**Work task 1**
Reproduce the passage from the aquarium stocking thread, starting with "Six maybe.." and going on through "1 Syncifiller(sp?)".

**Passage**
——————————
So you's recommend against the Bala sharks then? Or if not, how many would be a good idea?

If the sharks are a no no then i think i'd probably go with maybe 10-12 dollars.


----------



## TheFishGuy (Apr 21, 2005)

Go with the dollars... you'll have em for 15 years! I've got one here that's over 13


----------



## mok3t (Nov 28, 2008)

Awesome! Think 10 is a good number for a tank that size with a jag?


----------



## TheFishGuy (Apr 21, 2005)

Six maybe..


----------



## mok3t (Nov 28, 2008)

Hmmm only 6? I guess they do get kidna big too. So stocking would be:

1 Pair of Cons,
1 Jaguar Cichlid,
1 Syncifiller(sp?)
6 Silver dollars

Is there anything else that might mix well in the 112gal?


----------



## TheFishGuy (Apr 21, 2005)

I think you're good, and this is a stock list you can add all at once!


----------



## mok3t (Nov 28, 2008)

Due to availability of course hehe.

We're getting the convicts soon. and keeping them in a smaller tank. The Cat we already have but iw ant to put that in after the cons. maybe a week or 2 after to let the cons set up territory and settle. Then the cat goes in along with the Dollars. The jag will be going in on his own, last, and at a young age so he doesn't immediately spaz out and slaughter everything


----------
——————————
**Excerpted data**
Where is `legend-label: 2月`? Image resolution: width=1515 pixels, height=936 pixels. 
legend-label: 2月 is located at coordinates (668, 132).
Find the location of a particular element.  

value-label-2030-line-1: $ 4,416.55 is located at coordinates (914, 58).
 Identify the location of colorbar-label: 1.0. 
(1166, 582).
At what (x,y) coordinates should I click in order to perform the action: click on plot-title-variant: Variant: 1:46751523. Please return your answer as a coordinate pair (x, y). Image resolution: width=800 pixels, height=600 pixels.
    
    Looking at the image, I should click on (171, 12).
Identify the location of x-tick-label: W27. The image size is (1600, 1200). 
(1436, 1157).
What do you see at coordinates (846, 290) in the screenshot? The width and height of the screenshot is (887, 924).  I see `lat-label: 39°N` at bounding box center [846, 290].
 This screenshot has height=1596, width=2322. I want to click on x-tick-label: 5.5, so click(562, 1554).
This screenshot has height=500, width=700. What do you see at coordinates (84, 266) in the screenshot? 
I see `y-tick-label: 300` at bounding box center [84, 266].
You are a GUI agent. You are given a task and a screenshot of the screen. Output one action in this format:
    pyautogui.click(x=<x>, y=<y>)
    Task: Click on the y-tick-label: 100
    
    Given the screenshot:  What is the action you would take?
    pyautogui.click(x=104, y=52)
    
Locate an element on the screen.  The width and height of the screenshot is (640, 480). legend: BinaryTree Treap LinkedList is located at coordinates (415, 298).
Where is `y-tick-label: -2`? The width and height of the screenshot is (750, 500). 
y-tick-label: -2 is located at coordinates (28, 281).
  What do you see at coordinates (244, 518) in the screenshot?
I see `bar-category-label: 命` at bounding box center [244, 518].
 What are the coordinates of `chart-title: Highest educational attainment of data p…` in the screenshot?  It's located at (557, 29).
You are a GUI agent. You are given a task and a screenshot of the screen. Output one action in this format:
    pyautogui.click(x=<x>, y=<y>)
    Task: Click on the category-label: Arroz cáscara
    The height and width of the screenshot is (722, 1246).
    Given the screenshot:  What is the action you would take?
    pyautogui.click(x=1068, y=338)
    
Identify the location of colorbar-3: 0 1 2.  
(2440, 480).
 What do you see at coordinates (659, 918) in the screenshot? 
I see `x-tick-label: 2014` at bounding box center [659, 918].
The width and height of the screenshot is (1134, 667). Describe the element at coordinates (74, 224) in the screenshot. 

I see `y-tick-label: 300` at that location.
——————————
**Work task 2**
Write out the lines of the listing word for word, starting with its first line and going on through the line with "Looking at the".

**Response box 1**
Six maybe..


----------



## mok3t (Nov 28, 2008)

Hmmm only 6? I guess they do get kidna big too. So stocking would be:

1 Pair of Cons,
1 Jaguar Cichlid,
1 Syncifiller(sp?)

**Response box 2**
Where is `legend-label: 2月`? Image resolution: width=1515 pixels, height=936 pixels. 
legend-label: 2月 is located at coordinates (668, 132).
Find the location of a particular element.  

value-label-2030-line-1: $ 4,416.55 is located at coordinates (914, 58).
 Identify the location of colorbar-label: 1.0. 
(1166, 582).
At what (x,y) coordinates should I click in order to perform the action: click on plot-title-variant: Variant: 1:46751523. Please return your answer as a coordinate pair (x, y). Image resolution: width=800 pixels, height=600 pixels.
    
    Looking at the image, I should click on (171, 12).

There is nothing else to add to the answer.